3. **Find the Difference in Averages:**
The average of Group 1 (0.863) is higher than the average of Group 2 (0.796). The difference we observed in our samples is $0.863 - 0.796 = 0.067$.

4. **Account for "Spread" and "Sample Size":**
When comparing averages, we can't just look at the difference. We have to consider how much the data points vary within each group (their standard deviations) and how many items we checked in each group (their sample sizes).

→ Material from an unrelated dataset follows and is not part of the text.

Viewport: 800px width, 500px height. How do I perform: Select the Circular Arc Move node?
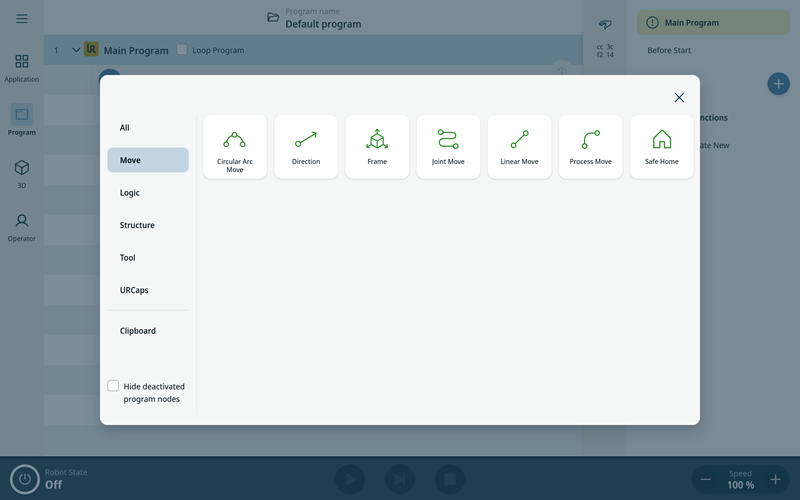coord(235,147)
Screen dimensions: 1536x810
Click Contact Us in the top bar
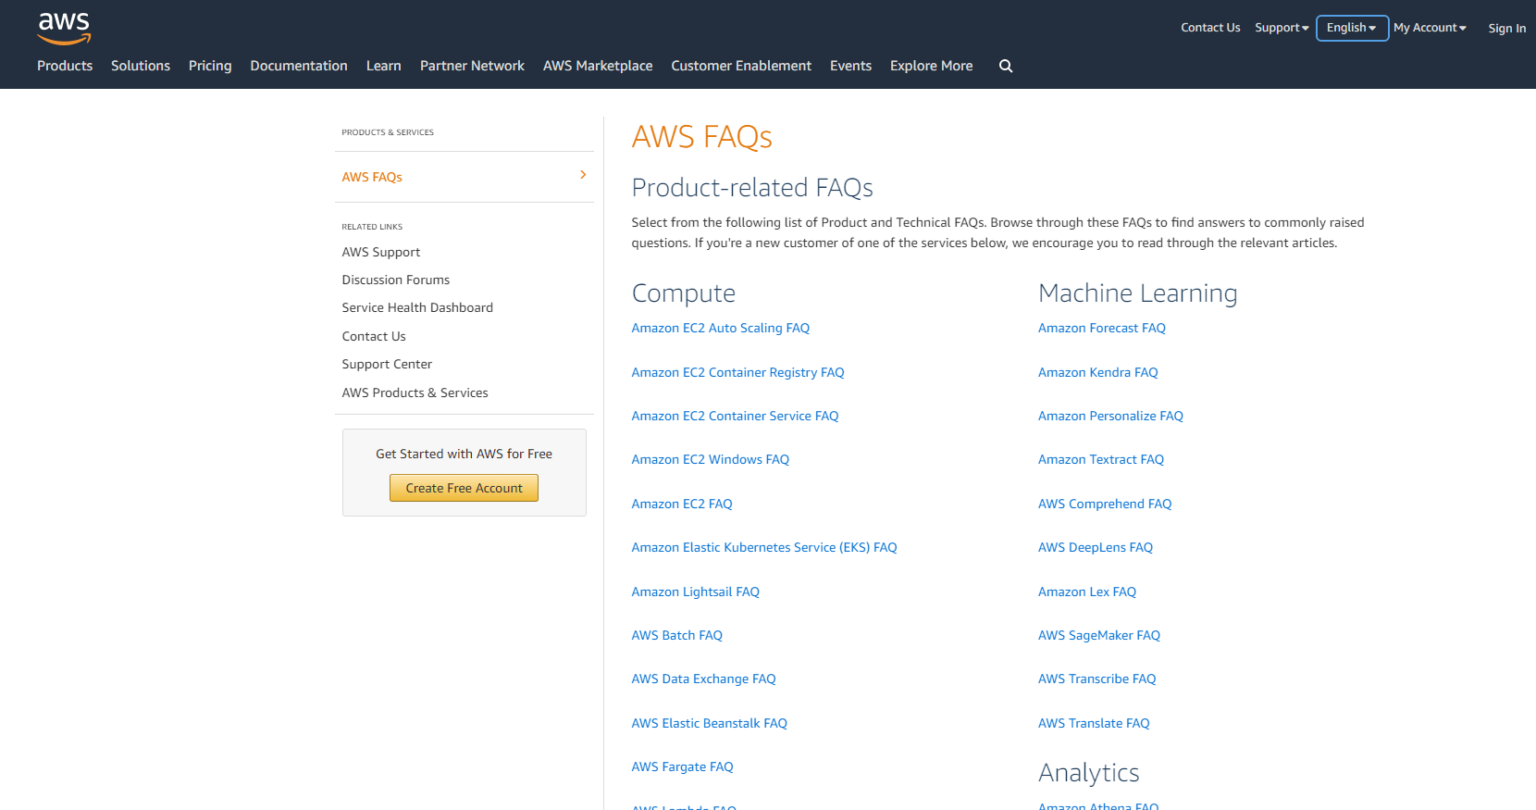[1210, 27]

If numbers are really spread out, or we only looked at a few items, a difference might just be due to random luck. So, we combine these factors to see how "significant" our 0.067 difference really is.

5. **Calculate a "Test Score" (t-value):**
Using a special calculation that combines the difference in averages, the spreads, and the sample sizes, we get a "test score." This score tells us how far our observed difference (0.067) is from what we'd expect if there were *no* real difference between the two groups. A bigger score means it's less likely to be just random chance.
Our calculation gives a test score of approximately **2.45**.

6. **Compare Our Test Score to a "Cut-off":**
For our 2.5% significance level, there's a "cut-off" test score. If our calculated test score is higher than this cut-off, it means our observed difference is too big to be just random chance; it's likely a real difference.
For this problem, the special cut-off score is approximately **2.00**.

7. **Make a Decision:**
Our calculated test score (2.45) is greater than the cut-off score (2.00).
Since $2.45 > 2.00$, our observed difference is "significant"!

8. **Conclusion:**
Because our test score passed the cut-off, we have strong enough evidence to say that, yes, the true average of the first group ($\mu_1$) is indeed greater than the true average of the second group ($\mu_2$) at the 2.5% significance level. It's not just a lucky guess from our samples!